# Tangent planes anyone?

• Nov 6th 2008, 12:13 PM
Ash_underpar
Tangent planes anyone?
Find an equation for the tangent plane to the surface x^2+y^2-z=0 at the point (1,1,2)

Any ideas? thanks
• Nov 6th 2008, 02:45 PM
abender
Find an equation for the tangent plane to the surface x^2+y^2-z=0 at the point (1,1,2).

Your solution will be of the form $a(x-x_{0}) + b(y-y_{0}) + c(z-z_{0}) = 0$, where $a,b,c$ are constants.

Note that $x_{0}, y_{0}, \text{and } z_{0}$ are simply the coordinates of $P=(1, 1, 2)$. So, your solution will look something like this:
$a(x-1) + b(y-1) + c(z-2) = 0$.

We want to find the constants a, b, and c.
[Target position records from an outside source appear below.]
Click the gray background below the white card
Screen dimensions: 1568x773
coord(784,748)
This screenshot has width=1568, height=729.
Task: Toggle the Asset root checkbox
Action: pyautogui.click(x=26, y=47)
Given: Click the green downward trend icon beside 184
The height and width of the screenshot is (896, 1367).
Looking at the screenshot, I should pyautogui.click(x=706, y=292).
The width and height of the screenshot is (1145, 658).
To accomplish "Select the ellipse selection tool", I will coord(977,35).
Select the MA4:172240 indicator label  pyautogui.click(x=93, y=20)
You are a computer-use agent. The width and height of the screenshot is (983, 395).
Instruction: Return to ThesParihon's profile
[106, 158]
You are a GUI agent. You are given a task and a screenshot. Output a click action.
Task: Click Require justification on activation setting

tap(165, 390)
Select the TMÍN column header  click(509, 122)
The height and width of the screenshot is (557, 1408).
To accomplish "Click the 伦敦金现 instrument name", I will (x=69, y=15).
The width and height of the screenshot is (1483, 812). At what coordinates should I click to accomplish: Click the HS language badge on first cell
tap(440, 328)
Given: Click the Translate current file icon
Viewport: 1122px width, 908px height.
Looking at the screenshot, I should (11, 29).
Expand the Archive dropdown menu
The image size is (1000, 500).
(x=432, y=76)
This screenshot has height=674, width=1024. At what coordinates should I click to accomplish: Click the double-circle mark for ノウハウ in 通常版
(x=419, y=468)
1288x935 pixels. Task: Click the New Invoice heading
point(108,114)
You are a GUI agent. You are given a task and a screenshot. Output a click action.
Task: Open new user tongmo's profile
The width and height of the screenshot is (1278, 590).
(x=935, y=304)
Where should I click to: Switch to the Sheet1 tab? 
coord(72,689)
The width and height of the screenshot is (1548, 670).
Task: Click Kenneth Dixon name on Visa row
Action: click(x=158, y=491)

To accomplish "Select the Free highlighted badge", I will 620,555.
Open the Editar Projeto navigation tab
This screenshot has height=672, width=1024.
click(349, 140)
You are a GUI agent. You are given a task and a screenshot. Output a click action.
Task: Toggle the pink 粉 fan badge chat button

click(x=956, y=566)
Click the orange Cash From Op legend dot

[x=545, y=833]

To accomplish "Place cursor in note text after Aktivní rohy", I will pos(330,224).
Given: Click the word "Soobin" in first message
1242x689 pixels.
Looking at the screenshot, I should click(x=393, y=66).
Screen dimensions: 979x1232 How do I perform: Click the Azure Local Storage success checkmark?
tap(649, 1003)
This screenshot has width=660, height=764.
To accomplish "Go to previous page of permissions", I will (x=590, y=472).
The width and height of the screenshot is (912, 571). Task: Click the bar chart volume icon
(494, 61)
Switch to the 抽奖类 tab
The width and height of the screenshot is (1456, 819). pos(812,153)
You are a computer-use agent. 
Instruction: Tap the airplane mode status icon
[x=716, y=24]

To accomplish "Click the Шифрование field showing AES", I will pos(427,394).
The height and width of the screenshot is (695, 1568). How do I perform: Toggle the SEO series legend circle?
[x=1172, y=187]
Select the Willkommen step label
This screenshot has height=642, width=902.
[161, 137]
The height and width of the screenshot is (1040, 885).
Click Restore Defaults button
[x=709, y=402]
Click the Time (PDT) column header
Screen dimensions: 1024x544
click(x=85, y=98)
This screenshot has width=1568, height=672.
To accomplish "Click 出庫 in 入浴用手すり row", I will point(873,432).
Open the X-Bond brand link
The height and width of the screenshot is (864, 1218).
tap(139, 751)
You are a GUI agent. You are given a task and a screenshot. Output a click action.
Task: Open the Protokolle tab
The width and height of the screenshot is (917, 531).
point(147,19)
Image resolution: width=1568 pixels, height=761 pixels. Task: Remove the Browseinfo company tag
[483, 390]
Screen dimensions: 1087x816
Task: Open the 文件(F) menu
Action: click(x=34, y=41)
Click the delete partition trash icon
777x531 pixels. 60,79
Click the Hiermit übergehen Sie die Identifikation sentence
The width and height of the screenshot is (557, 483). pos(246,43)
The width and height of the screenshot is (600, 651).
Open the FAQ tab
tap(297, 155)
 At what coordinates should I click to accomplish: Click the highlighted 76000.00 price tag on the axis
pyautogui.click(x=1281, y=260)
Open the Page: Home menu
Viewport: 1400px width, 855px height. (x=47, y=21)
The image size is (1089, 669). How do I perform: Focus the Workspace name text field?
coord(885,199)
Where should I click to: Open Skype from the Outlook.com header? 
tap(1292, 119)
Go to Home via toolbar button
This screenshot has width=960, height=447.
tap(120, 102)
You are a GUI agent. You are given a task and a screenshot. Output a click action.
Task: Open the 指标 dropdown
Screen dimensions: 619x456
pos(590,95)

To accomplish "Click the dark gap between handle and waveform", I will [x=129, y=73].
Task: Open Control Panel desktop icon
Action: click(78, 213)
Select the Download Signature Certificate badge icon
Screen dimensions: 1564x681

How? We first compute the partial derivatives of our surface equation $x^2+y^2-z=0$.

$\frac{\partial f}{\partial x} = 2x$
$\frac{\partial f}{\partial y} = 2y$
$\frac{\partial f}{\partial z} = -1$

The gradient vector is given by:
$\nabla f(x,y,z) =(\frac{\partial f}{\partial x}, \frac{\partial f}{\partial y}, \frac{\partial f}{\partial z})$.

So, $\nabla f(x,y,z) = (2x, 2y, -1)$.

Then, plugging in the coordinates of $P=(1,1,2)$, we get:

$\nabla f(1,1,2) = (2, 2, -1).$

So0oo, the constants $a, b, \text{and } c \text{ are } 2, 2, \text{and } -1$, respectively.

Soooooooo, the equation for the tangent plane to the surface $x^2+y^2-z=0 \text{ at the point } (1,1,2)$ is
$2(x-1) + 2(y-1) + -1(z-2) = 0$.

Rearrange this if you so wish.

Enjoy,
-Andy